All concerned have overcome varying dependencies and are in the constant state of recovery. This album is testimony to all their personal struggles and subsequent vanquishing of alcoholic and narcotic demons….
This segues neatly with the next question. How and why. When you’ve willed yourself to draw your last breath then I’m of the opinion that you should be entitled to do what the fuck you like. If this means writing and recording your debut album at the point in your life when you are knock knocking on 50’s door, no pun intended, crack on.
Mason and his collective have life-experience that would make your average Joe on the street grateful for having suffered no more than a nagging hangover. This and record collections brim full of influences have resulted in an expectation defying album.
The resultant album could easily have been the musical equivalent of those cloying ‘inspirational’ meme’s that flood social media with their delusional optimism. A high-wire is indeed walked but mercifully, none of the new dawn new day vibe feels at all cliched. When Mason sings of ‘the day I nearly died ten years ago’ on ‘Chasing Rainbows’ this is resolutely not a lazy metaphor. Neither does the album preach that we should all be embarking on those infamous Twelve Steps.
Musically, the album starts with a gentle acoustic strum before melding with a wistful snatch of flute. We are then lead down the roads and grubby alleyways that Mason & co have trodden. A world weariness iced with the sheer fucking joy of having a second chance makes for ten uplifting and joyous tracks. Stabs of electric guitar collide with buoyant brass on ‘Chasing Rainbows.’ A clarion call to a second chance at life of a track.

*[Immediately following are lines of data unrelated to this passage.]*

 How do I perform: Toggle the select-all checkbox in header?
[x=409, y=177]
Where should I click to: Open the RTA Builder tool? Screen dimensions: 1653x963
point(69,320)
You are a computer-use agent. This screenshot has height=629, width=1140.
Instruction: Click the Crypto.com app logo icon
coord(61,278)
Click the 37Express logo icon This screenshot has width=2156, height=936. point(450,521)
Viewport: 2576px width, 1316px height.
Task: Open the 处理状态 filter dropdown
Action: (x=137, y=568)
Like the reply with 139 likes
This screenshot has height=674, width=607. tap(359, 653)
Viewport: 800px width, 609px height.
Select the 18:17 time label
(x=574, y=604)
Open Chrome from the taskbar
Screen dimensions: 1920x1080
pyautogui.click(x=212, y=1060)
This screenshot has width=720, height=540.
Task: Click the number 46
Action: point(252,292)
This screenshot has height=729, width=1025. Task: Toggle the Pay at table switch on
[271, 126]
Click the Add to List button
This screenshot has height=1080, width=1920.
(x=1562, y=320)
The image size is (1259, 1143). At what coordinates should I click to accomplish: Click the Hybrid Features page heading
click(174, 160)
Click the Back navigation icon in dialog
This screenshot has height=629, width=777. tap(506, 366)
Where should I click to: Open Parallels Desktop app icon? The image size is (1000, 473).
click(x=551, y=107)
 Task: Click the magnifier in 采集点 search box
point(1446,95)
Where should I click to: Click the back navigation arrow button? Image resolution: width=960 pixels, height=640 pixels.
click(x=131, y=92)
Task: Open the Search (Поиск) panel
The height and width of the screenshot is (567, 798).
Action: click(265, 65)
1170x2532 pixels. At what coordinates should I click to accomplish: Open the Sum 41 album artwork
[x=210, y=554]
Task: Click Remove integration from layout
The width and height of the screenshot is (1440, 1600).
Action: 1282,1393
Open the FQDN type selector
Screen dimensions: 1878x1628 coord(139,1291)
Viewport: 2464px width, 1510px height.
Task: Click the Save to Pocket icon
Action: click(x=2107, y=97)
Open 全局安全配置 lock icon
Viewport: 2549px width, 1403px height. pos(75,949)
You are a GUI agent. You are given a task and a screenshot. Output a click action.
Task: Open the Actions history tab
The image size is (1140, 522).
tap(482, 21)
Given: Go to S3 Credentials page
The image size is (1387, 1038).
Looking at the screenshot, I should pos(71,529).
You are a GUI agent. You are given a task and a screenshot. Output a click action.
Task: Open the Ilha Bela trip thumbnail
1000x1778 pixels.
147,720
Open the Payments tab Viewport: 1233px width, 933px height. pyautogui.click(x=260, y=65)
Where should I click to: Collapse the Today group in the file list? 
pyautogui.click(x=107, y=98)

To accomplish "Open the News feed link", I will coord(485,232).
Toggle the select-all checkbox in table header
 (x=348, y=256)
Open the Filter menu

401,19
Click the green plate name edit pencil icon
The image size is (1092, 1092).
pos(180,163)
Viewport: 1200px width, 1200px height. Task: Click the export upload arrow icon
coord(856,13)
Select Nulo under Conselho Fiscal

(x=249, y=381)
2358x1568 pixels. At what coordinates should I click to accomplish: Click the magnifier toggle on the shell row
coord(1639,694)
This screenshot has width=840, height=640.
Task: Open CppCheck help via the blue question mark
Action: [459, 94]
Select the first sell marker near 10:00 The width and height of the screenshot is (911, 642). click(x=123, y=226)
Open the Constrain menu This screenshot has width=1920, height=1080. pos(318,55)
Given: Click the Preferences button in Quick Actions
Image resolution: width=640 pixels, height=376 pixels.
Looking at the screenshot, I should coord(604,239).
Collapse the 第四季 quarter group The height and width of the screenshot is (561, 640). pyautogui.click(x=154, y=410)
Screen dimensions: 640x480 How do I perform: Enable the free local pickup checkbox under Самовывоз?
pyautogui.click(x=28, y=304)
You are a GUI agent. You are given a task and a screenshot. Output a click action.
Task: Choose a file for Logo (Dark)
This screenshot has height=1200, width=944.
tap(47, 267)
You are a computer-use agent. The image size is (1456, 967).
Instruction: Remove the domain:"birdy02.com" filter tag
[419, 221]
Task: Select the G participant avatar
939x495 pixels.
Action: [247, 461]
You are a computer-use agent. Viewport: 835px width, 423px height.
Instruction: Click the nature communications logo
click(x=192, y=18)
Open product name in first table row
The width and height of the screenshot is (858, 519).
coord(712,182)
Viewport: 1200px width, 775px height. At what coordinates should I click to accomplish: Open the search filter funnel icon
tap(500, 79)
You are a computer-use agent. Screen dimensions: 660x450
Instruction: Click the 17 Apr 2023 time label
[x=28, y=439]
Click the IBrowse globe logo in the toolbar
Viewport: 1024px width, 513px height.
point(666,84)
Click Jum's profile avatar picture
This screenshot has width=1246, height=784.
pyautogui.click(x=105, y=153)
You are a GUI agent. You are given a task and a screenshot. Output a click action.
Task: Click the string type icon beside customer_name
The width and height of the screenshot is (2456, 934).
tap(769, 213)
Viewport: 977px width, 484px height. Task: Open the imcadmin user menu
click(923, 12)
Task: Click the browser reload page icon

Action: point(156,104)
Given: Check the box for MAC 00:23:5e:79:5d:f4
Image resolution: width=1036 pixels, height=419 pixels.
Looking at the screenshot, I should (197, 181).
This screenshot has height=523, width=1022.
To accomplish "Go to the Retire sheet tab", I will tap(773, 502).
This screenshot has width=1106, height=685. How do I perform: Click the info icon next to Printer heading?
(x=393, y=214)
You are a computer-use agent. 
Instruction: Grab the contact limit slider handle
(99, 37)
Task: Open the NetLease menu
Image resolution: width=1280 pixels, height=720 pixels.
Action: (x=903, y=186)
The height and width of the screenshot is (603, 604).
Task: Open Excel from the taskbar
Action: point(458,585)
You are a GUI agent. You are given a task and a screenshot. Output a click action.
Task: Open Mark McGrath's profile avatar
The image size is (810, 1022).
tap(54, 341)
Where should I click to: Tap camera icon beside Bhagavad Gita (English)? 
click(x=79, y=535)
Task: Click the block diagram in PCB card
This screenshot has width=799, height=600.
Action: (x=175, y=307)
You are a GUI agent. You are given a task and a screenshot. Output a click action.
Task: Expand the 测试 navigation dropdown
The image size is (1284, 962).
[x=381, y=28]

Hooks, infectious choruses, parps of brass and strings make for an exhilarating and rewarding listen. I have been in possession of this album for some six months and am still playing it on a regular basis.
Think of ‘The Gift’ by The Jam if it had gone off the rails and lived in a squat and had to duck and dive for a living and you are arriving at ‘Dry and High’ Kindred Spirits that have trodden a different path but at heart will always be Soul Brothers.
A look into the abyss of despair, and Mason & Co thought fuck that and have produced an album that has no right to be either as good or uplifting as it is.
A rock’n’roll recovery album that is never anything other than a musical melting pot to visit over and over.
I’ll raise a glass to that.
And the great thing about that?
Mason won’t give a fuck what’s in it as he’s more than happy living his dream and resolutely happy in his ‘Dry and High’ state of mind.